Following the 2015 Indianapolis municipal election debacle (at least for Republicans), GOP activist Marcus Barlow wrote an excellent piece on the INForefront blog assessing the problems with the message of the Marion County GOP:
We cannot continue to run as democrat-light, and expect the voters of Marion County to trust us with leadership ever again. What do I mean by democrat-light? As a Republican, I wish I could’ve read at least one article where it didn’t describe the Republican candidate as not being much different than the Democratic candidate. Social issues aside (although, as a social conservative, my county party gives me no indication that they even care about my vote, which is why many decided to stay home), even on economic issues, Republican after Republican was in favor of more government regulation, increasing the liability of businesses, and more spending. Our argument shouldn’t be: We will increase the size of government too, just a little bit less than our opponents.
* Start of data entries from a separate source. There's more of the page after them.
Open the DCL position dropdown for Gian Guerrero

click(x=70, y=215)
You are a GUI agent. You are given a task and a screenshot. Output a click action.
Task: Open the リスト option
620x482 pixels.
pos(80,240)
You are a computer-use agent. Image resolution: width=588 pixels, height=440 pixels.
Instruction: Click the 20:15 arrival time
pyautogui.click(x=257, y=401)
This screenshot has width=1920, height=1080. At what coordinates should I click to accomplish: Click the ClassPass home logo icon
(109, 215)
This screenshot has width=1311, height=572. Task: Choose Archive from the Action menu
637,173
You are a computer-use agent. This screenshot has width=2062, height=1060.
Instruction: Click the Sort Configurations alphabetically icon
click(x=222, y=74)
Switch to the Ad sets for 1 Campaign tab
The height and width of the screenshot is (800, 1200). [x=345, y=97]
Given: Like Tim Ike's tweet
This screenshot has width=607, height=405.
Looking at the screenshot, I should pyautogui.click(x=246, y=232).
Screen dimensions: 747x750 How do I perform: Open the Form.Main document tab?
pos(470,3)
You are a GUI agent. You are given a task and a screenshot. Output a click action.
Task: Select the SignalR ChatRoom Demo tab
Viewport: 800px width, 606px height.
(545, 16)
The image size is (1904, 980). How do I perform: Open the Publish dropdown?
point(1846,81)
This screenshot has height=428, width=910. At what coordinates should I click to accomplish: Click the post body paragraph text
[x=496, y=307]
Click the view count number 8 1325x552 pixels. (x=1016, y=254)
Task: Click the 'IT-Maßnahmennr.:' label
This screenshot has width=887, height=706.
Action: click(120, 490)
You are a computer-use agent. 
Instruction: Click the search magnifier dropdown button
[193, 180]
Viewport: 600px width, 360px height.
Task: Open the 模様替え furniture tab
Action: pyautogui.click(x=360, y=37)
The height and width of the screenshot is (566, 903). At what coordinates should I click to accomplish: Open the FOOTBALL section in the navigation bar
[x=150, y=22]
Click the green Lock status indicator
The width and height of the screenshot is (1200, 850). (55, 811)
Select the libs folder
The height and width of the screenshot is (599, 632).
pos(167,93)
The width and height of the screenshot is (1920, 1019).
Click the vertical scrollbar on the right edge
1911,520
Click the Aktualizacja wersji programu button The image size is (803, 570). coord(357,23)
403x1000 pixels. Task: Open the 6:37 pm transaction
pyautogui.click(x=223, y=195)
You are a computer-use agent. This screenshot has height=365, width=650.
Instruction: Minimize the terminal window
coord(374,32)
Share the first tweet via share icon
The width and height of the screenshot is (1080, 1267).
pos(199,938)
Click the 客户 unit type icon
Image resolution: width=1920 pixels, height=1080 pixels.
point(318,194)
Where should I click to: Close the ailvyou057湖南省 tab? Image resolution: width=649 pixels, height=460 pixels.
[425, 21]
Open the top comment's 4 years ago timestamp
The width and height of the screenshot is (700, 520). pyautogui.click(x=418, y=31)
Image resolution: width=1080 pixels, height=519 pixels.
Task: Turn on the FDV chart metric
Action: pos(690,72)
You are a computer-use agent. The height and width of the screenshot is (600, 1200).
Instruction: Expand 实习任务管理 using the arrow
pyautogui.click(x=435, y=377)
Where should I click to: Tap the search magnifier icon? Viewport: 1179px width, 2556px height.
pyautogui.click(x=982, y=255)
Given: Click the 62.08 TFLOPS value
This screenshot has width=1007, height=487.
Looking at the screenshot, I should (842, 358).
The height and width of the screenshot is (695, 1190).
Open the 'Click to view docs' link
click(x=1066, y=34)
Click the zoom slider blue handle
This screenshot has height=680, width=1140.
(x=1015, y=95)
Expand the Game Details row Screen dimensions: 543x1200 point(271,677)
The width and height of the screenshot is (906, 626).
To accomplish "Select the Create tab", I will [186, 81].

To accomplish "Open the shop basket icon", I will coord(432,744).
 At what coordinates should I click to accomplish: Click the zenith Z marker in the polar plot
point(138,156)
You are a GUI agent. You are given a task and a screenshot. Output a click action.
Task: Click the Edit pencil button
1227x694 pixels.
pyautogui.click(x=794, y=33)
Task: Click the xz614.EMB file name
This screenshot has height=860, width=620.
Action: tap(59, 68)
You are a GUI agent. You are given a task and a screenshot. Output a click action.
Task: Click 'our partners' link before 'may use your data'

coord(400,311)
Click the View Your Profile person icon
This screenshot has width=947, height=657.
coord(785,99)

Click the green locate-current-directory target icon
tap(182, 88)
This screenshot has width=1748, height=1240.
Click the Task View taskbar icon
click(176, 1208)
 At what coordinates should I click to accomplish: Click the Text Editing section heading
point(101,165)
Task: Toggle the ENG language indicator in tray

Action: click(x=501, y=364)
We need to be bold. Every Republican should take a refresher course in conservative political theory and they’ll find that it holds solutions for problems at every level. The conservative movement needs to be revived in our county, and it should be the backbone of our policy. Good policy will lead to good messaging and good messaging will lead to good politics. ...Barlow is exactly correct. In addition to structural problems with the Marion County GOP, there exists the problem that at every turn Marion County Chairman Walker advocated for Indianapolis Mayor Greg Ballard's agenda of higher taxes and corporate welfare. Not only did Walker use his position to advocate fiscal liberalism, he also pushed a liberal social agenda, which included attacking Governor Pence for his support of religious freedom. Walker and Ballard provided conservatives no reason to turn out to vote this past November. The result was a landslide for Mayor-elect Hogsett and the election of a Democratically-controlled council.
4 comments:
http://www.theblaze.com/stories/2015/12/12/donald-trump-says-this-supreme-court-justice-really-let-us-down/ The sort of link for thinking people to see and observe for themselves without media filtering. What RINO has been so direct about Justice Roberts and his re-writing of the bill to call it a tax? It is a tax but all of health care seems to be....once you look at it and notice that "insurance" is not the correct adjective. Like the libertarians bringing back pagan Roman law to engraft on the glory of English common law, the roman practice of "tax farming" came to America with the insurance companies eager and willing to step up and become the tax farmers, to spend a billion dollars to get the law they wanted, to bribe the Democrat Party to do their will. Since no Republican voted for the Obamacare tax increases one might guess, wrongly, that they didn't get bought off as well.
The powerful machine built by Keith Bulen is dead, slowly murdered by powerful career "elites" with no coherent fabric of government philosophy other than to enrich themselves at any cost.
This cost, we see, is the death of a principled Hoosier GOP from south of the state of Michigan to north of Kentucky.
Statism is a get rich scheme by "elitists," willing to abort productive careers & competence in favor of unConstitutional, ATM access to the public treasury & adult daycare. Big law is at the center of this looting or Leon's reference; tax farming. "Competence" for "elites" is a dark art of being kept.
Marion County "Republicans" are about to conduct yet another charade; an opaque process of appointing third party candidates, of the establishment.
Has your pal Christine Scales commented on this?